Accessing Cloud Optimized Data

Authors: Samuel Ayers (UAH)

Date: April 28, 2021 (Revised July 2023)

Description: The following is an example that uses Shuttle Radar Topography Mission (SRTM) Cloud Optimized GeoTIFF (COG) data from the MAAP data store, via MAAP STAC search. In this example, we read in elevation data using a bounding box tile.

Run This Notebook

To access and run this tutorial within MAAP’s Algorithm Development Environment (ADE), please refer to the “Getting started with the MAAP” section of our documentation.

Disclaimer: it is highly recommended to run a tutorial within MAAP’s ADE, which already includes packages specific to MAAP, such as maap-py. Running the tutorial outside of the MAAP ADE may lead to errors.

Additional Resources

Importing and Installing Packages

To be able to run this notebook you’ll need the following requirements:

  • rasterio

  • folium

  • geopandas

  • rio-cogeo

If the packages below are not installed already, uncomment the following cell

[1]:
# %pip install -U folium geopandas rasterio>=1.2.3 rio-cogeo
# %pip install pystac-client
[2]:
# import the maap package to handle queries
from maap.maap import MAAP

# invoke the MAAP
maap = MAAP()

Retrieving the Data

We can use pystac_client get_collection to retrieve the desired collection, in this case the SRTMGL1_COD collection and set the result of the function to a variable.

[3]:
# Get the SRTMGL1_COD collection
from pystac_client import Client
catalog = 'https://stac.maap-project.org/'
client = Client.open(catalog)

collection = client.get_collection('SRTMGL1_COD')
collection
[3]:

We can narrow the area of interest for the items within the collection by passing bounding box values into the pystac_client search function.

[4]:
# set bounding box
bbox = "-101.5,45.5,-100.5,46.5"

# retreive STAC items from the collection that are within the bounding box
search = client.search(bbox=bbox, collections=collection, max_items=20)

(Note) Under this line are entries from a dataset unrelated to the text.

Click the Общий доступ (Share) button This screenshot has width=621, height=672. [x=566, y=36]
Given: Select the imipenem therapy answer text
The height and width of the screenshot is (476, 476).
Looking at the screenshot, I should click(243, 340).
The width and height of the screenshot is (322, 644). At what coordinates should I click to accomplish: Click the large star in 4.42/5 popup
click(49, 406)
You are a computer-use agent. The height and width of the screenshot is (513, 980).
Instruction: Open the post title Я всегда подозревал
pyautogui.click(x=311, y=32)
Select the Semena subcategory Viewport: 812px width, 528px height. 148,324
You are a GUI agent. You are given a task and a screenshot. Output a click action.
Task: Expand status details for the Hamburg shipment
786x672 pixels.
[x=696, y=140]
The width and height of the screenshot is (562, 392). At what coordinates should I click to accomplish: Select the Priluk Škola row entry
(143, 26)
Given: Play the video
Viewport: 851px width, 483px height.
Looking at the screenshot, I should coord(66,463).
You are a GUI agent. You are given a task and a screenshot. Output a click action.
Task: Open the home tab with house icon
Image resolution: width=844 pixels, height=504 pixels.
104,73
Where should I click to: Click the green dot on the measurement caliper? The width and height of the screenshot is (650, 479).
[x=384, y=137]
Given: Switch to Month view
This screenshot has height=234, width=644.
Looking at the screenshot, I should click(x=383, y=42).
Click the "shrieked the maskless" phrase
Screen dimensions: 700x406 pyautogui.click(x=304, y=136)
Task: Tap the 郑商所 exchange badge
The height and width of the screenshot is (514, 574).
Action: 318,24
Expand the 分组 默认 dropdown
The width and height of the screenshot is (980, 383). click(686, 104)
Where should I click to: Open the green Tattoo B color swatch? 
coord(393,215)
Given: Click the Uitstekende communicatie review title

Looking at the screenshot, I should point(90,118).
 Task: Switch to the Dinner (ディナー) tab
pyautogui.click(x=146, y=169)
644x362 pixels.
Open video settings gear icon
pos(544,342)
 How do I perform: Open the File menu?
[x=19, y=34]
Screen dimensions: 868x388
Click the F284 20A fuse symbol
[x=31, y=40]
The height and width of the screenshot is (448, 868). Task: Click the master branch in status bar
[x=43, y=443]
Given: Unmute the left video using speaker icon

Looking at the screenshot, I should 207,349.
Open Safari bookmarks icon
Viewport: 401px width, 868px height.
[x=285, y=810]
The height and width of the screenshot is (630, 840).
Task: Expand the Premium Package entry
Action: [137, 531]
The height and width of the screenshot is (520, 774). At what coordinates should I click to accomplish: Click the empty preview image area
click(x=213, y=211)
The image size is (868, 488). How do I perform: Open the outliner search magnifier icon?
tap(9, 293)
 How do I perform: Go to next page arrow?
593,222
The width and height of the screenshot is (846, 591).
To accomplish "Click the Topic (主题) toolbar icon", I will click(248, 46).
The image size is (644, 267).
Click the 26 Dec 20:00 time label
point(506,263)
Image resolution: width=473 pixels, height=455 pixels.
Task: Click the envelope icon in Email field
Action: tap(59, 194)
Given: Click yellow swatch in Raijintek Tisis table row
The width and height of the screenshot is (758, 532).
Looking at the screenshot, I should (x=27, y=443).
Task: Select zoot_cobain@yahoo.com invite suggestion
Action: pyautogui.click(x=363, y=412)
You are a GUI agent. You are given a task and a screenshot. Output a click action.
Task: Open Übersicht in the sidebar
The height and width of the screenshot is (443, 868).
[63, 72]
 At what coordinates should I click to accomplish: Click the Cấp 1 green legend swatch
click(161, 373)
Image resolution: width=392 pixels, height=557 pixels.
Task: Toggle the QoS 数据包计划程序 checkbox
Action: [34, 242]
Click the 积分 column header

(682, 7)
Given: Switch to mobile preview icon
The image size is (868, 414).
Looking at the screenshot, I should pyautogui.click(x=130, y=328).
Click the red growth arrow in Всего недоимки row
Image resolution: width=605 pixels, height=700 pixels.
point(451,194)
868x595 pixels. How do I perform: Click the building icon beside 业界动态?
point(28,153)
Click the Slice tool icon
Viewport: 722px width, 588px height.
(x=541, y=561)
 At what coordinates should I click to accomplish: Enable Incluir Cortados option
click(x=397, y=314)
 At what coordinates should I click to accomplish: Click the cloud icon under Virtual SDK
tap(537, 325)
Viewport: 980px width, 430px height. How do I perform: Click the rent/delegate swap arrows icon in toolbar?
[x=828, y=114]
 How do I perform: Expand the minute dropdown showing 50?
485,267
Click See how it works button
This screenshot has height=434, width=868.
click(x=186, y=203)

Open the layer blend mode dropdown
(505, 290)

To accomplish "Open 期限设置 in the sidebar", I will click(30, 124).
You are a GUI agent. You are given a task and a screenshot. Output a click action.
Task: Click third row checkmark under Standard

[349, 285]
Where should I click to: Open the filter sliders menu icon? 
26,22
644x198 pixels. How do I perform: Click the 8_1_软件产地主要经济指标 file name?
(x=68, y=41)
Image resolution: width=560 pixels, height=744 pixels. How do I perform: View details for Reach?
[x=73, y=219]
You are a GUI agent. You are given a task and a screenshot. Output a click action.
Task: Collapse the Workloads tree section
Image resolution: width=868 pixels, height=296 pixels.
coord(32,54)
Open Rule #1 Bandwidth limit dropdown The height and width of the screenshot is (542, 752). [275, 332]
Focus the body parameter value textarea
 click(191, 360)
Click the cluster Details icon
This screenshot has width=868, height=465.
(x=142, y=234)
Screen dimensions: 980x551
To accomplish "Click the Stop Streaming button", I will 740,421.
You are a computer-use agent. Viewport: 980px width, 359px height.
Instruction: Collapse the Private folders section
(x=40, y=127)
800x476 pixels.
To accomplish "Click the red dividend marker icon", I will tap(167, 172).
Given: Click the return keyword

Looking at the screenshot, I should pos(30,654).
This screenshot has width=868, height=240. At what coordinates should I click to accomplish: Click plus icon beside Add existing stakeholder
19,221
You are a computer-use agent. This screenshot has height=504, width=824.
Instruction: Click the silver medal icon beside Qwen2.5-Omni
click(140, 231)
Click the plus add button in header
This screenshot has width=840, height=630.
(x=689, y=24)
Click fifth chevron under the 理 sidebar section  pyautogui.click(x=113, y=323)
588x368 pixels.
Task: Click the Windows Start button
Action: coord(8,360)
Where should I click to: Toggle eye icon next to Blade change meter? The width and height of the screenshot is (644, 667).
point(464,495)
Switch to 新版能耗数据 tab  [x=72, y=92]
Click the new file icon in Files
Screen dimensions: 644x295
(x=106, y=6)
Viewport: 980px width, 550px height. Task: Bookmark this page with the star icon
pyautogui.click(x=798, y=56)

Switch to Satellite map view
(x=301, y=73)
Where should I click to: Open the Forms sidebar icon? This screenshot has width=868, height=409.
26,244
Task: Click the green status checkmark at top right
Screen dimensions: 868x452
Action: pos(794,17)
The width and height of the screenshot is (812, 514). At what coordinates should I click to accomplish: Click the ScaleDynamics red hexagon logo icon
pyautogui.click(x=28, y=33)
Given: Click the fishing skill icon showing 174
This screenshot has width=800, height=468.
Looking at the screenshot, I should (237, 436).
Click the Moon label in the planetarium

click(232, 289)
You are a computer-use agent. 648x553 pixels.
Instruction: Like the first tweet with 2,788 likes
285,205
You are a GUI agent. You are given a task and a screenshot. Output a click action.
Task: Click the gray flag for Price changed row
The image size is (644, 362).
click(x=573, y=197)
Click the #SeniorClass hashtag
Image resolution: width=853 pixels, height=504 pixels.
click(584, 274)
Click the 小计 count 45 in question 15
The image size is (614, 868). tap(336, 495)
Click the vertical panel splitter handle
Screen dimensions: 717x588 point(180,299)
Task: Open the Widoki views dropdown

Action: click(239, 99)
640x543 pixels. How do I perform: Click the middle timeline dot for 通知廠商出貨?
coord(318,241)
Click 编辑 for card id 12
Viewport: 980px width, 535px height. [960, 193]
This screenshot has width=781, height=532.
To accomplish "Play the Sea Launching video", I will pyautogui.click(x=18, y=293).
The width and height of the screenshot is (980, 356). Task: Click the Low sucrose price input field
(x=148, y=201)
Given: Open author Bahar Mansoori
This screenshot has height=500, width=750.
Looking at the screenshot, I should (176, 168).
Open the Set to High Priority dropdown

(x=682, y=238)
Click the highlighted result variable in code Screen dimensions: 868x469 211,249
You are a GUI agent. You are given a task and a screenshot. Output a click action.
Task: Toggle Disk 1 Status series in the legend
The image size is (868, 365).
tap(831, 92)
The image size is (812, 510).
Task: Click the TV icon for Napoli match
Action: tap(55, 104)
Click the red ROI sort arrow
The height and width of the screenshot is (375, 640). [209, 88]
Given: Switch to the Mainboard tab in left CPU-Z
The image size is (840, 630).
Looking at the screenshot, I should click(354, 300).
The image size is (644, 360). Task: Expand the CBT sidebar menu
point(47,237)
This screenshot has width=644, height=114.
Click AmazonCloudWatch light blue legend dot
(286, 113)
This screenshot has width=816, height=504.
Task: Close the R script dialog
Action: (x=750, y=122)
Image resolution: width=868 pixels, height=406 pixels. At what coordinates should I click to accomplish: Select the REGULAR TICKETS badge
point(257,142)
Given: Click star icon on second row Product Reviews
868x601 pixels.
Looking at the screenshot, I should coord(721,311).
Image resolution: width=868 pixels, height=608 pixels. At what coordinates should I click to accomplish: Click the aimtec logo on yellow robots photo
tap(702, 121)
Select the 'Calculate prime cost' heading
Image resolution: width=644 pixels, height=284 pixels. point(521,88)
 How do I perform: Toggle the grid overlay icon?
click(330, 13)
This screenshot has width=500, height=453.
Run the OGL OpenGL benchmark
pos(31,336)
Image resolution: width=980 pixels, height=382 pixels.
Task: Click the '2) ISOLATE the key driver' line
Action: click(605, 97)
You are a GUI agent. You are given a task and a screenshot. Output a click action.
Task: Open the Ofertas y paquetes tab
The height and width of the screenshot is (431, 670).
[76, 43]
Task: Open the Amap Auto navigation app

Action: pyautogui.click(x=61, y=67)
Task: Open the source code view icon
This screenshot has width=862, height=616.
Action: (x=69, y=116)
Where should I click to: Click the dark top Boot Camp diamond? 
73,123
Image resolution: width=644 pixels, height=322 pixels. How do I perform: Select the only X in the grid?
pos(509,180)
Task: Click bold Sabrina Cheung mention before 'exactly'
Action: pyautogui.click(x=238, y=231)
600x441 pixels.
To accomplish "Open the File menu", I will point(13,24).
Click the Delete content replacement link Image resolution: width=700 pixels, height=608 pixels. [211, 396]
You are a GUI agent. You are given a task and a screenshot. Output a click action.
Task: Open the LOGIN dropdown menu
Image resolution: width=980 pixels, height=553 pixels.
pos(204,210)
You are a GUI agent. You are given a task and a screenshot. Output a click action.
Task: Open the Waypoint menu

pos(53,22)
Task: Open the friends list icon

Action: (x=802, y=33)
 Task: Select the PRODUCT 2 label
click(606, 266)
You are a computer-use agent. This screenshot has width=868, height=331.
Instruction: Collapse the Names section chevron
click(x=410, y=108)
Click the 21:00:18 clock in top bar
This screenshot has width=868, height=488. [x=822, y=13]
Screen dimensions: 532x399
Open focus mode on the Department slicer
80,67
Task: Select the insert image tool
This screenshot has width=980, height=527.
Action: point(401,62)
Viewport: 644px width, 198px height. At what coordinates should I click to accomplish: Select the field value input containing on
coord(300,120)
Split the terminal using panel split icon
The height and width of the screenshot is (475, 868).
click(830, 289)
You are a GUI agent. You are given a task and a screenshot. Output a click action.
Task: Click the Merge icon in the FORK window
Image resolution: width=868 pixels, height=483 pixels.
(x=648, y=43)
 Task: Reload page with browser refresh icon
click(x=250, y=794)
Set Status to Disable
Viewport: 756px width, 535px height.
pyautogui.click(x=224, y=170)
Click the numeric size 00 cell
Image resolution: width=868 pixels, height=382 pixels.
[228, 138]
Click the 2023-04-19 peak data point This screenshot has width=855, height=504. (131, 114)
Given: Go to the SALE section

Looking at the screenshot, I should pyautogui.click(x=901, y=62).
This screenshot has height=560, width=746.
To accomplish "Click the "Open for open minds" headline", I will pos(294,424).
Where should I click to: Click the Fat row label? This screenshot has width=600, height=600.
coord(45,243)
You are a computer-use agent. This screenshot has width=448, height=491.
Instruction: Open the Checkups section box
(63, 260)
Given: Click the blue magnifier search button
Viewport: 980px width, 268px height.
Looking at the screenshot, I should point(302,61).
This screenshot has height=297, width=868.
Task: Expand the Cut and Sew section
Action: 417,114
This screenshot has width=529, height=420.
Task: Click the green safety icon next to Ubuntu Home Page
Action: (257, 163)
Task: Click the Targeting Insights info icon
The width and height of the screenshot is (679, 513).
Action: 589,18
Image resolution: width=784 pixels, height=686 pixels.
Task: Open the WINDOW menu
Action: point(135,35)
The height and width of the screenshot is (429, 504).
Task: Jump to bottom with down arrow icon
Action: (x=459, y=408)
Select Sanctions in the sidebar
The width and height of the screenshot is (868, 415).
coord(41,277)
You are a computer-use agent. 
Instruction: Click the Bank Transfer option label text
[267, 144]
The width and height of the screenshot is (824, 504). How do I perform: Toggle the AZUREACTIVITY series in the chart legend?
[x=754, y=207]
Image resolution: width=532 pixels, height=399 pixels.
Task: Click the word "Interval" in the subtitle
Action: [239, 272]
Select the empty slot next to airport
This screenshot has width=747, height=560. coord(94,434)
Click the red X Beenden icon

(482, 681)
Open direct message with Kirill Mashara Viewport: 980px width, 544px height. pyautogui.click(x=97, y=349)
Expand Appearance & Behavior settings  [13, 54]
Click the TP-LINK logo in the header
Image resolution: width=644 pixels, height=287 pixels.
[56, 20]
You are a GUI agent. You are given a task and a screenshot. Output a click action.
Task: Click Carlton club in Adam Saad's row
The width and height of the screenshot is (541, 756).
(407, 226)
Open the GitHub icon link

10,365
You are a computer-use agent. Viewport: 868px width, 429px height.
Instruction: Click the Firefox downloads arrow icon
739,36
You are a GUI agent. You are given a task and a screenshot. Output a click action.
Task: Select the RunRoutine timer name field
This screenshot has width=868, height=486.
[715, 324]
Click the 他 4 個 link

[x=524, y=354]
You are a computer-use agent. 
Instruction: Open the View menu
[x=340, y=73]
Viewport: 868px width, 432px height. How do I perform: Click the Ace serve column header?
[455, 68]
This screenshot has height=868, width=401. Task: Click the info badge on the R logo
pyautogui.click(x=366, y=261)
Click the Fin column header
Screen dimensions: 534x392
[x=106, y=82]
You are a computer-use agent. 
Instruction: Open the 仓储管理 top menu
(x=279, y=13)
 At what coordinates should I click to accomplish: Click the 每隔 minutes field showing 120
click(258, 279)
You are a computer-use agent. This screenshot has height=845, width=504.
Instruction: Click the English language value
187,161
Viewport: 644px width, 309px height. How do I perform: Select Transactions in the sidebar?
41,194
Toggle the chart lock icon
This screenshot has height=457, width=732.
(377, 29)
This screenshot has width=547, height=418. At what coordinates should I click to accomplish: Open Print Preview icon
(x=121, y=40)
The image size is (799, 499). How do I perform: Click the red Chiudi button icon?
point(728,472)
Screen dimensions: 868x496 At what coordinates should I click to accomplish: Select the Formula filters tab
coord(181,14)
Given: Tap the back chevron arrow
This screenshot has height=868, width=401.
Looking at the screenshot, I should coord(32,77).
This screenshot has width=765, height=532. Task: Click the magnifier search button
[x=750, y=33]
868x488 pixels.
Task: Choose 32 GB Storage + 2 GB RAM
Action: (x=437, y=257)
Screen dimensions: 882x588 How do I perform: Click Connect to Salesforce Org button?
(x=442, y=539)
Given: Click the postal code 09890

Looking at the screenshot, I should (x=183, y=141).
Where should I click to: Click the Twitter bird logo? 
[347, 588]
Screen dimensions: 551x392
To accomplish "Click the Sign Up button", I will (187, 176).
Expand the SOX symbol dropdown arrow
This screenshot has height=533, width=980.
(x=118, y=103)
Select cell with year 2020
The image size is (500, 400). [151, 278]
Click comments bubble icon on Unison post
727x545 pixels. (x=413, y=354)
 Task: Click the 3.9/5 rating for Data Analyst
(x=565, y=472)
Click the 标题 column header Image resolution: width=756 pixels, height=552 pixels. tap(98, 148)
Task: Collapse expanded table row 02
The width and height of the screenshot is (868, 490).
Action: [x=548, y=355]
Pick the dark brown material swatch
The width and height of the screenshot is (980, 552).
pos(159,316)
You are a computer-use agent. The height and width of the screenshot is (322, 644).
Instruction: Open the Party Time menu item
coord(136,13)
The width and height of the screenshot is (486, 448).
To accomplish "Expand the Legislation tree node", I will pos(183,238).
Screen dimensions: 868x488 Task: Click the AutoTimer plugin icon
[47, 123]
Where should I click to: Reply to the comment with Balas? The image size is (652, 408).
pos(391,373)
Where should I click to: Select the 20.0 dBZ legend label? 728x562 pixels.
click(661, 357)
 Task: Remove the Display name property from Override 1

Let’s check how many items we are working with.

[5]:
# show number of items in search results
len(list(search.items()))
[5]:
4

Inspecting the Results

Now we can work on inspecting our results. In order to do this, we import the geopandas,shapely, and folium packages.

[6]:
# import geopandas to work with geospatial data
import geopandas as gpd

# import shapely for manipulation and analysis of geometric objects
from shapely.geometry import shape, box

# import folium to visualize data in an interactive leaflet map
import folium

We can use the gpd.GeoSeries function to create a GeoSeries of all the shapely polygons created from the geometries of our item results. According to the GeoPandas documentation, a GeoSeries is a “Series [a type of one-dimensional array] object designed to store shapely geometry objects”. We use ‘EPSG:4326’ (WGS 84) for the coordinate reference system then we can check the GeoSeries.

[7]:
# create GeoSeries of all polygons from granule results with WGS 84 coordinate reference system
geometries = gpd.GeoSeries(
    [shape(item.geometry) for item in search.items()],
    crs='EPSG:4326'
)

# check GeoSeries
geometries
[7]:
0    POLYGON ((-102.00014 45.99986, -100.99986 45.9...
1    POLYGON ((-101.00014 45.99986, -99.99986 45.99...
2    POLYGON ((-102.00014 44.99986, -100.99986 44.9...
3    POLYGON ((-101.00014 44.99986, -99.99986 44.99...
dtype: geometry

Now we create a list from our bounding box values. Then we use the centroid function to get the centroid of our bounding box and set to a point. Next we use folium.Map to create a map. For the map’s parameters, let’s set the centroid point coordinates as the location, “cartodbpositron” for the map tileset, and 7 as the starting zoom level. With our map created, we can create a dictionary containing style information for our bounding box. Then we can use folium.GeoJson to create GeoJsons from our geometries GeoSeries and add them to the map. We also use the folium.GeoJson function to create a GeoJson of a polygon created from our bounding box list, name it, and add our style information. Finally, we check the map by displaying it.

[8]:
# create list of bounding box values
bbox_list =  [float(value) for value in bbox.split(',')]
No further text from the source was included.